Padahal, dalam praktiknya, narasi ini sering menyembunyikan kepentingan-kepentingan kapital dan oligarki yang berkelindan dengan kekuasaan. Di sinilah letak hegemoni: rakyat diajak percaya bahwa semua demi kemajuan, sementara kendali atas sumber daya semakin tersentralisasi di tangan segelintir pihak.

Program pemerintah Maluku utara tentang pengembangan sektor agromaritim kerap digaungkan sebagai solusi strategis untuk meningkatkan kesejahteraan petani, nelayan, dan memperkuat ketahanan pangan masyarakat. Namun, semakin lama, wacana ini terkesan hanya menjadi narasi puisi yang penuh janji manis tanpa pijakan nyata di lapangan.

Secara teori, konsep agromaritim sangat ideal. Kabupaten Halmahera selatan, di propinsi maluku utara sebagai daera kepulauan dengan kekayaan laut dan daratan yang melimpah, memiliki potensi besar untuk menjadi kekuatan agromaritim yang berskala nasional. Pemerintah menjanjikan industrialisasi sektor pertanian dan kelautan, modernisasi alat produksi, hingga pembangunan infrastruktur penunjang di wilayah pesisir dan pedesaan.

Namun, faktanya tidak sedikit masyarakat yang merasa bahwa implementasi wacana ini jauh dari harapan. Di wilaya halsel, seperti ( Bacan, Obi, mandioli, batang lomang, gane, kaseruta, makeang, kayoa, dll.) nelayan masih berjuang dengan alat tangkap tradisional, harga hasil tangkapan tidak menentu, dan akses terhadap pasar masih terhambat. Petani pun menghadapi masalah serupa—mulai dari minimnya subsidi pupuk, keterbatasan irigasi, hingga kebijakan impor yang memukul harga hasil panen lokal.

Ironisnya, program-program agromaritim sering kali hanya didapatkan oleh mereka yang sesama keluarga, kerabat dekat, bahkan sebagai tim dalam satu relawan, sehingga kebijakan Ini menimbulkan pertanyaan publik bahwa, apakah ini yang di namakan keadilan sosial secara menyeluruh.? Tentu tidak, wacana tersebut hanyalah iming-iming politik semata, bukan kebijakan jangka panjang yang sungguh-sungguh ingin diwujudkan demi kesejatraan rakyat.
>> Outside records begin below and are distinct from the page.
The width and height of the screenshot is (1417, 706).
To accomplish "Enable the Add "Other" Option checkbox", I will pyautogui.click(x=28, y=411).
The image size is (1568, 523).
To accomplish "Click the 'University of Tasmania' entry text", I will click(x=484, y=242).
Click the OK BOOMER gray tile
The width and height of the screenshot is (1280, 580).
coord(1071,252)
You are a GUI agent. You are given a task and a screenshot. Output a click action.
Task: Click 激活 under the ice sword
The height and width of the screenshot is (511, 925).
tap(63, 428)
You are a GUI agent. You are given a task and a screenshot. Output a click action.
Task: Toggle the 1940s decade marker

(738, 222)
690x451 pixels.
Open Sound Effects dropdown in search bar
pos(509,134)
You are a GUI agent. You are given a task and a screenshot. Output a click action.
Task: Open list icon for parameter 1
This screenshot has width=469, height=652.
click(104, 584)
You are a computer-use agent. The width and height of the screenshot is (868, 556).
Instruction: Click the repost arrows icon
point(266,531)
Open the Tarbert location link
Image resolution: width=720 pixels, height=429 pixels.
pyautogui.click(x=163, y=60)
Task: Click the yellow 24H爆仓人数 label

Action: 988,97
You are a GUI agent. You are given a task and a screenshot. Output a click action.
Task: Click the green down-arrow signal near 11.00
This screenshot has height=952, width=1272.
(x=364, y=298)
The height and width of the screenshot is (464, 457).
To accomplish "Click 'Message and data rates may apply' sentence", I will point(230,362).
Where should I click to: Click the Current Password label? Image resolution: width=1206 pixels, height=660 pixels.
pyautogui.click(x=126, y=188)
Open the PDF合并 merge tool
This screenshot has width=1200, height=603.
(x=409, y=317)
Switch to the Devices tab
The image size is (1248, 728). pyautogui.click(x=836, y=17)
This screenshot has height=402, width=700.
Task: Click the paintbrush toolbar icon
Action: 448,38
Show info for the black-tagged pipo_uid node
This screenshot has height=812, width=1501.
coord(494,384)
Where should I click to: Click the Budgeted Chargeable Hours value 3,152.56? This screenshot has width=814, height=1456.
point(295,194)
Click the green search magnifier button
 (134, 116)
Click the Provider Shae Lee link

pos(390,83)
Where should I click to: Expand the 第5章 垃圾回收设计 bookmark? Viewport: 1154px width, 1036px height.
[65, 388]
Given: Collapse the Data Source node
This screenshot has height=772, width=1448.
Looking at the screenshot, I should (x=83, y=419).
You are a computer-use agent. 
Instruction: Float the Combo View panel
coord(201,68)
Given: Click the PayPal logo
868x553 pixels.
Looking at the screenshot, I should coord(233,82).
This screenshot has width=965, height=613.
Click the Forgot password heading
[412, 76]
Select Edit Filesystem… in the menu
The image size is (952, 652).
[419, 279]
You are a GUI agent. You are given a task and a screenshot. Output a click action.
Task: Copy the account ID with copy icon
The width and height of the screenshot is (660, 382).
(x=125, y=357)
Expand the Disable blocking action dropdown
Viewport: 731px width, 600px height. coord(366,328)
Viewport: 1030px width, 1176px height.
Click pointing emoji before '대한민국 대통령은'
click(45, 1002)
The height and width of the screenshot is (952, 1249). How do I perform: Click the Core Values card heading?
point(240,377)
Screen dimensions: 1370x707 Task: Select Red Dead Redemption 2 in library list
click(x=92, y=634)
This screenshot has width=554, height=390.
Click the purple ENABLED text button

Kritik dan kontrol sosial terhadap hal ini sangat penting. Karena Pemerintah harus menyadari bahwa rakyat bukan sekadar objek pembangunan, melainkan subjek yang punya hak untuk melihat janji politik direalisasikan. Tanpa konsistensi kebijakan, keberpihakan pada petani dan nelayan, serta transparansi penggunaan anggaran, maka agromaritim hanya akan menjadi jargon kosong yang menguap seiring waktu pemerinta itu berkuasa.

Sudah saatnya pemerintah berhenti menjadikan agromaritim sebagai komoditas politik. Yang dibutuhkan masyarakat adalah tindakan nyata tanpa pandang bulu agar kebijakan tersebut selaras dengan kesejatraan rakyat. bukan sekadar narasi indah yang di pertontonkan.